How to make your tires last longer

Tire replacement is one of the most significant expenses that you'll face during the course of vehicle ownership. So we can understand why you’d want to delay that expense and get the maximum life and value out of your tires.

Being “tire aware” and proactive is the name of the game when it comes to maximizing tire life. Don’t worry – you won't have to think about your tires every waking minute, but it does require awareness and a few simple actions.

Here's how to make your tires last longer:

1. Go easy on the gas pedal, brakes, and steering inputs

Ever watch motor racing? Notice how the drivers make pit stops and change tires multiple times per race? Well, if you work your daily commute like it's Sunday at Daytona, then you're going to need new tires sooner, too.
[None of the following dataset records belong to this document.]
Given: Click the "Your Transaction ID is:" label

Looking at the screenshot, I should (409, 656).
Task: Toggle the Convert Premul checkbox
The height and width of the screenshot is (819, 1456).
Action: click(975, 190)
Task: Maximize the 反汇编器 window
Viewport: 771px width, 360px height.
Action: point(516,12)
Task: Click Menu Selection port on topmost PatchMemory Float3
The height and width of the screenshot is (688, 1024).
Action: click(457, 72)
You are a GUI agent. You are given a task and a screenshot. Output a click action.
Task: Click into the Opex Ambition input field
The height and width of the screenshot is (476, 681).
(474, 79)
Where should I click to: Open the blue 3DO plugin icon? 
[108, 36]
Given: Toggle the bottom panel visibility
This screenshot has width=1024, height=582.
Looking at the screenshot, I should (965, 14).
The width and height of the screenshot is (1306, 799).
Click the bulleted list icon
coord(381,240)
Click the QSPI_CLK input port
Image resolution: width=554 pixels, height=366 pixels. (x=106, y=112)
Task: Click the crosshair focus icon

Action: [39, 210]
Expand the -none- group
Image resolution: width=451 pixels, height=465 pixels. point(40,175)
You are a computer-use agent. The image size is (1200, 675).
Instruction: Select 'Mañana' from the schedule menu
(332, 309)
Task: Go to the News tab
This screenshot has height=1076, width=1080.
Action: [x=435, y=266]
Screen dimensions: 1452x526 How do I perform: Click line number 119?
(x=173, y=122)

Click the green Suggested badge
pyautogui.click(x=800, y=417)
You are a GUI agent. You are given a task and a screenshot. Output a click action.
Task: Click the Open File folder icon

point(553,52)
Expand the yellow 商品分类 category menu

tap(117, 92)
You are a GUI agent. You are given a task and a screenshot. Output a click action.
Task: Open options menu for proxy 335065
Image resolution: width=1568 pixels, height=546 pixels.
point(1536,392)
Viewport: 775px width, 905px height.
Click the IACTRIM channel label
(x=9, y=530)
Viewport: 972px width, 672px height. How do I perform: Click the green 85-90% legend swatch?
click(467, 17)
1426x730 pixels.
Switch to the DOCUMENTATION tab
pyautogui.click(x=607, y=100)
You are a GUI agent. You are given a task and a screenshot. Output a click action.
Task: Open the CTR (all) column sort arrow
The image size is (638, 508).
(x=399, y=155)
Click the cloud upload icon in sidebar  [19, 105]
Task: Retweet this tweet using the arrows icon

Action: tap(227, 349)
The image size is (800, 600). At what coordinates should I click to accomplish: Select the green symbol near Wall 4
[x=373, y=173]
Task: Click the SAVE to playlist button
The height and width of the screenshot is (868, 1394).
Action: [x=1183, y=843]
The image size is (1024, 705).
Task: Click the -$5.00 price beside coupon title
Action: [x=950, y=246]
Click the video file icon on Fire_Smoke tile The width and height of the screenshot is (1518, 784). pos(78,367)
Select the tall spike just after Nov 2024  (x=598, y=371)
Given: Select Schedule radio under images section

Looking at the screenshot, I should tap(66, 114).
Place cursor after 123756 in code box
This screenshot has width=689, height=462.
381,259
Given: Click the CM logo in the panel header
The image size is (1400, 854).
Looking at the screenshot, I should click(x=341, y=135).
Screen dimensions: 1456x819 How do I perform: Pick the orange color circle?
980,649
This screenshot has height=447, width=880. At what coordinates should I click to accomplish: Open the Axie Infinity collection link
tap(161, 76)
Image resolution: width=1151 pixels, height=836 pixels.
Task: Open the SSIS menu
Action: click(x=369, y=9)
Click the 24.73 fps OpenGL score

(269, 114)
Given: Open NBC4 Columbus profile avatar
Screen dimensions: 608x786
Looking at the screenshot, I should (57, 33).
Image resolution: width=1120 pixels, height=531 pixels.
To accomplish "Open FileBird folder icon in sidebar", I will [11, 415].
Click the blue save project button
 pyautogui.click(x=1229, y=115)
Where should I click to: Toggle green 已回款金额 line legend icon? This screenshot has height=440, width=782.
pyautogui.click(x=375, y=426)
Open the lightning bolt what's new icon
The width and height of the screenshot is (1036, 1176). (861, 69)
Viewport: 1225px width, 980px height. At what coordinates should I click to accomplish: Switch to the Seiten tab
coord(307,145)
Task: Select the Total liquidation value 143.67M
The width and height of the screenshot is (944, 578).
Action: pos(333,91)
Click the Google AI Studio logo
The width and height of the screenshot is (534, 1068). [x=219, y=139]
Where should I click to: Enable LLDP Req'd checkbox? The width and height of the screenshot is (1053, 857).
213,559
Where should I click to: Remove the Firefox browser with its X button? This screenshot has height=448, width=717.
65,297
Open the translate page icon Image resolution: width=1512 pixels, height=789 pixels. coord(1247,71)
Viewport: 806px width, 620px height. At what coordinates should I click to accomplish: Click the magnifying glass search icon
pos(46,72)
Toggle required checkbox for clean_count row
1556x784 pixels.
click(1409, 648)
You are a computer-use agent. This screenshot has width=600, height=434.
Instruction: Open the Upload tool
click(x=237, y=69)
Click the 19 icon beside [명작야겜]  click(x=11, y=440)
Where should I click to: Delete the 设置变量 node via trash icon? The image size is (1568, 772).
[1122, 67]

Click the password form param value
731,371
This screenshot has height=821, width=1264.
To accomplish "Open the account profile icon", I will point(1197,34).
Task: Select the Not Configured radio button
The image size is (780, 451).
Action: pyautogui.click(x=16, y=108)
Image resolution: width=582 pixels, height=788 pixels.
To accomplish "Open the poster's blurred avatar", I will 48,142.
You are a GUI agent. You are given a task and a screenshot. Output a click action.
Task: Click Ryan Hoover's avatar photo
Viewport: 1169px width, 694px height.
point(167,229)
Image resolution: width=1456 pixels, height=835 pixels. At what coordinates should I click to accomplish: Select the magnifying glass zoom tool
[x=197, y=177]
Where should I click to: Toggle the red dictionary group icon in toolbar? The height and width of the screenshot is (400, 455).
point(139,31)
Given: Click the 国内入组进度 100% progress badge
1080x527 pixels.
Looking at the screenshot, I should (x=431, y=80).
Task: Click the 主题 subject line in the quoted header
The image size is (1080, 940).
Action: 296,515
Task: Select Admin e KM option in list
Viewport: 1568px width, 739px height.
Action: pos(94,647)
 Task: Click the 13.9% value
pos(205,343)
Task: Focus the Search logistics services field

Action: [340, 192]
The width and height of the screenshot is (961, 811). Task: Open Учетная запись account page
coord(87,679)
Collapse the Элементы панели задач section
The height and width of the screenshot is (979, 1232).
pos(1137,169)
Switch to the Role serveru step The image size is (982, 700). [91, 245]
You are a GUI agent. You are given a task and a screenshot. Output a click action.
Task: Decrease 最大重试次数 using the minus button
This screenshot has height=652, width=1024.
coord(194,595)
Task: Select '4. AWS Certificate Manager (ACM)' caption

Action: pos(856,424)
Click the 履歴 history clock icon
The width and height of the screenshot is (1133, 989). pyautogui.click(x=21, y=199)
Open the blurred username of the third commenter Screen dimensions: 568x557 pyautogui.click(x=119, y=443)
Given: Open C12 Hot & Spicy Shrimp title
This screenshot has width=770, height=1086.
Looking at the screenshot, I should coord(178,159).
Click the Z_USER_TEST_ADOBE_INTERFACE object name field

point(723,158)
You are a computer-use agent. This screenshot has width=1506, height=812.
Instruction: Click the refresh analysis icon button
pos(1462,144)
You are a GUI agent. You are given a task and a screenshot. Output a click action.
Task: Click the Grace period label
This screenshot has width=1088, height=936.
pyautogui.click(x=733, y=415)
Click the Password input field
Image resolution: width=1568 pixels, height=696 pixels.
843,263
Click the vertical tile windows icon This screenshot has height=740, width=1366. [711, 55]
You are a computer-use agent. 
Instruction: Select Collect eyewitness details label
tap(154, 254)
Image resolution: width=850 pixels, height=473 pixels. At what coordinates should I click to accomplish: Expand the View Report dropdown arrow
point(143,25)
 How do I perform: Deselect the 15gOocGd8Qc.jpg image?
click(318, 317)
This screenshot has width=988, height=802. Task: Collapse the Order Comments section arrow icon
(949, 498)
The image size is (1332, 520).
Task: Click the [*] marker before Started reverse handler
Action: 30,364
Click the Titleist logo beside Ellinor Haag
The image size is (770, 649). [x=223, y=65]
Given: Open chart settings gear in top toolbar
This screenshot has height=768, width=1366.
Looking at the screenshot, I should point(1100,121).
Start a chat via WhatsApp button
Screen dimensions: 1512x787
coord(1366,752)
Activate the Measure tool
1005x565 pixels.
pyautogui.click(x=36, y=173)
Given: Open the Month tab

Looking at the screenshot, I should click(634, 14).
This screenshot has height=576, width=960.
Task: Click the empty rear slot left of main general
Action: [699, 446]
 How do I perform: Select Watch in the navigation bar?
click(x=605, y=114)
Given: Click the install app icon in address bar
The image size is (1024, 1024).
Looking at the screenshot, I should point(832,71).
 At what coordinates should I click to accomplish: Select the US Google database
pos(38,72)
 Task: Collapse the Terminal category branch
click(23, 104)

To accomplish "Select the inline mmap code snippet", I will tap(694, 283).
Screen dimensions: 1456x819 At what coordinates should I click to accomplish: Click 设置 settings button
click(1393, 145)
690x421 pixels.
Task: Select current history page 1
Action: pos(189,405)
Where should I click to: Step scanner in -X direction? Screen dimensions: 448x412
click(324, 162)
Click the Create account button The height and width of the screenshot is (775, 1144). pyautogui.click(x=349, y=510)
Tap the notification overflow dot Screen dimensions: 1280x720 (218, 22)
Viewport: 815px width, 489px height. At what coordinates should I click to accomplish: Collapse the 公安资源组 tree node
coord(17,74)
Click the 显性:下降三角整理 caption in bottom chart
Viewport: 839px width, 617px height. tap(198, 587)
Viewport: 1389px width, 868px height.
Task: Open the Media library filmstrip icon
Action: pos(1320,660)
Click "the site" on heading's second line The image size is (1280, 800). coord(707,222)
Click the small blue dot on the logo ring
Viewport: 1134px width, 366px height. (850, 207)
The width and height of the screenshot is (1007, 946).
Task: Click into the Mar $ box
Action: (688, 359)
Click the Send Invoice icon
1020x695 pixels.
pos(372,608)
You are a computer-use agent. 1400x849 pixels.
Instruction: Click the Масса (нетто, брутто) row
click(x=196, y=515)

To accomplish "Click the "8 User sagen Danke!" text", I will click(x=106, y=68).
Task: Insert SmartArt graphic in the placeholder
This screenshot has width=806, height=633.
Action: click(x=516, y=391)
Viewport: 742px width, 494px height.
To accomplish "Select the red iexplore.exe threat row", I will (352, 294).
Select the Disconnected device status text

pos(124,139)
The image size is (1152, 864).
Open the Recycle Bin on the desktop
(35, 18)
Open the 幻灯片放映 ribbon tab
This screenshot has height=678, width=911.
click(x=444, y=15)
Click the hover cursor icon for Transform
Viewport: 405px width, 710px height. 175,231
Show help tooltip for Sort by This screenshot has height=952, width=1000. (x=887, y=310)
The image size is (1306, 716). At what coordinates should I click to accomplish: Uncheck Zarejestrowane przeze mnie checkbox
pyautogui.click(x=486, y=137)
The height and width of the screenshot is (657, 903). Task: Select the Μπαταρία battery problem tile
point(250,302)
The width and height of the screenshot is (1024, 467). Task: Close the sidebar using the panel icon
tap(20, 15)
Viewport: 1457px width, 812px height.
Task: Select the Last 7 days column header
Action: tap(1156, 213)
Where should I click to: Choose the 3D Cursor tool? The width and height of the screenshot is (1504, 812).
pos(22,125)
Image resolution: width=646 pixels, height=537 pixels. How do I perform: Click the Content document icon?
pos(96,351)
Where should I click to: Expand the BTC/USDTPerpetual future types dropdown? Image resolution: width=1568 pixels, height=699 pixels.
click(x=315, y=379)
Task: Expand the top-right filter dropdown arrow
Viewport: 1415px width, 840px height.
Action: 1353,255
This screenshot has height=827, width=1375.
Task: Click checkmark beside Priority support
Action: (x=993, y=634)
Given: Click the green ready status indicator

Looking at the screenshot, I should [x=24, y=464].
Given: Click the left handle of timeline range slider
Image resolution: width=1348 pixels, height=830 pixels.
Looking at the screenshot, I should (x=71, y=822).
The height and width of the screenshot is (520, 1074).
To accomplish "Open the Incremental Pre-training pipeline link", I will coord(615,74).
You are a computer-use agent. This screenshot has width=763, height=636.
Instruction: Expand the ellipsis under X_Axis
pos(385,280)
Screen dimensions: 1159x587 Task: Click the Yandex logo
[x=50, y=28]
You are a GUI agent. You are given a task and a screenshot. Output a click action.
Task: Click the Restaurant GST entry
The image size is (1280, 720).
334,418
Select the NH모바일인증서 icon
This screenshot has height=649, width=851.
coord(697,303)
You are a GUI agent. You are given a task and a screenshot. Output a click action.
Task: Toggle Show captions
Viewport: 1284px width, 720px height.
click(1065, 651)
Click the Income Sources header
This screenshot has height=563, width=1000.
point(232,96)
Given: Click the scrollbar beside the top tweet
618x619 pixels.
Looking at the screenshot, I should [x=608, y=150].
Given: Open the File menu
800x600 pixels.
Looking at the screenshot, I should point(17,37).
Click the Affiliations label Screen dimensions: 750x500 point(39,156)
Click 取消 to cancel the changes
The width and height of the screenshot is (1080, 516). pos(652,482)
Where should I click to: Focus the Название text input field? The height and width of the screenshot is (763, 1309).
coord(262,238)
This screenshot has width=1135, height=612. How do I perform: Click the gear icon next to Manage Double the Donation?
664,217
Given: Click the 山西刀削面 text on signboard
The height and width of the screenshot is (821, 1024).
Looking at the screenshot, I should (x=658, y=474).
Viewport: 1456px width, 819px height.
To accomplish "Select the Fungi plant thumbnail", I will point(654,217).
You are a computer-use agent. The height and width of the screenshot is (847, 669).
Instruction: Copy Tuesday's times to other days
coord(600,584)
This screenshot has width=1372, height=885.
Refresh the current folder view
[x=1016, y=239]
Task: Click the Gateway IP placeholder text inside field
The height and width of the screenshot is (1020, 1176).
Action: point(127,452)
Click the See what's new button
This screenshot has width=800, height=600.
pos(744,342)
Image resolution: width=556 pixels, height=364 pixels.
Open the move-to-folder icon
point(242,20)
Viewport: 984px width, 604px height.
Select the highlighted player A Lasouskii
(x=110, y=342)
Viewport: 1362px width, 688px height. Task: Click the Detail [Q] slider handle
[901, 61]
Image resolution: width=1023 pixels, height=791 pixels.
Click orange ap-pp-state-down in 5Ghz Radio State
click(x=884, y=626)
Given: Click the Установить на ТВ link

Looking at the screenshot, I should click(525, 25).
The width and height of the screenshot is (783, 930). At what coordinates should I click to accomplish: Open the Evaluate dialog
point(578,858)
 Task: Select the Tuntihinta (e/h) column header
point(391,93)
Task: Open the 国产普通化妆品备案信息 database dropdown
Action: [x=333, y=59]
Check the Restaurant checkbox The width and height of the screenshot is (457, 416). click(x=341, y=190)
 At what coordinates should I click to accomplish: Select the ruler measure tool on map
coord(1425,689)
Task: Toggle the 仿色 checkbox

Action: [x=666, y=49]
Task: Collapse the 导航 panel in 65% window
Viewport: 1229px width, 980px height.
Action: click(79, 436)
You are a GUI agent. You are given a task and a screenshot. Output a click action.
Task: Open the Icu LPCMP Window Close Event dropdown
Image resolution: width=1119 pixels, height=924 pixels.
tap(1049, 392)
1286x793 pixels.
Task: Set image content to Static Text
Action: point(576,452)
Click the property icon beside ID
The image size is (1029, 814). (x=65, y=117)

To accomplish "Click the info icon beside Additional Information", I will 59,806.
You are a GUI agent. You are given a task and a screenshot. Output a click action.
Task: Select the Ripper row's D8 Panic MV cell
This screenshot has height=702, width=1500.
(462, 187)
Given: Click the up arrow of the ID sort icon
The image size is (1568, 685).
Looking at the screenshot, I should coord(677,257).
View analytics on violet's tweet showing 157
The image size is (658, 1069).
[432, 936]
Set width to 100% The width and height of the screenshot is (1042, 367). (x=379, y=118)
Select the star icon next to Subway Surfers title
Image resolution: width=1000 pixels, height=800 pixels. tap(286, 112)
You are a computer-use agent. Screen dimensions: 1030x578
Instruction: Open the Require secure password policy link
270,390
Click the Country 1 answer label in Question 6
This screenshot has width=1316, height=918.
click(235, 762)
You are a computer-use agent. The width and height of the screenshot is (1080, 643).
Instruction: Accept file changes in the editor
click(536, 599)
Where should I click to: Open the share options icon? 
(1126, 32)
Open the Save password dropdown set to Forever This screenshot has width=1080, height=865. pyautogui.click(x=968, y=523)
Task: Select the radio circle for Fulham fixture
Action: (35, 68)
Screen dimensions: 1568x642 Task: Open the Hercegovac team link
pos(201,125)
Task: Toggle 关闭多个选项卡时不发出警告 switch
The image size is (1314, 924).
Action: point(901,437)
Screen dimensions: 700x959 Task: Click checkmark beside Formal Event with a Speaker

Tires wear – it’s one of those immutable automotive truths. But how fast they wear largely depends on how aggressively you drive. Be measured and controlled with acceleration, braking, and steering to make your tires last longer.

2. Watch your tire pressure

Maintaining the tire pressure(s) specified by your vehicle manufacturer is critical not only to vehicle performance, but also to tire wear. You’ll find tire psi numbers on the information placard located on the driver-side door jamb.

Running too high, or too low tire pressure will result in uneven tire wear. If tire pressure is too high, the center section of the tire experiences accelerated wear. If tire pressure is too low, the shoulders of the tire carry a disproportionate amount of the vehicle load, and therefore experience more wear.

Running the correct tire pressure works to distribute the vehicle load evenly across the tire tread, creating even tread wear.

Uneven tread wear is one of the primary causes of premature tire expiration. Check tire pressure in all tires at least once per month, and adjust as necessary.

Note that significant fluctuations in ambient temperatures (seasonal changes) will affect tire pressure. Most commonly, tire pressure will drop quite significantly with the onset of winter, and regular sub-freezing temperatures. Be sure to check your tire pressure as the seasons change, and temperatures swing.

To learn more, see Knowing your tire pressure.

3. Have your tires rotated regularly

You'll have to invest a little in service to save a lot, and to help your tires last longer. Tire rotation every 5,000 - 8,000 miles will significantly prolong the life of your tires.

If tires are not rotated and properly maintained, you won’t just lose a few hundred miles from their lifespan – you could lose thousands of miles. In fact, tire life can literally be cut in half if you don’t follow a proper tire rotation schedule. Regular tire rotation also helps to keep your manufacturer’s warranty in good standing.

For more information, see How often should I rotate my tires?

4. Have your vehicle aligned regularly

No matter how spot on your tire pressure is, and no matter how easy you are with your driving inputs, all your tire awareness can be meaningless if vehicle alignment isn't right. A misaligned vehicle is a surefire way to create uneven, sometimes terminal tire wear.

If it's been over a year since your last alignment, or if you're thinking to yourself, "alignment…?” – you're probably due. See our alignment article for additional guidance and information.

5. Use the right tires for your driving circumstances

Think of tires like shoes. The differences in terms of function between snow boots and tennis shoes, or flip-flops and football cleats, is much the same as the functional differences between types of tires. The various types of tires are drastically different in many ways, including expected tire lifespan.

If your goal is to make tires last as long as possible (as opposed to prioritizing maximum tire performance in some context), then you’ll always want to use tires that are engineered with that purpose in mind. Look for a significant treadlife warranty, a high UTQG rating, and long tire life as a selling point/statement of purpose.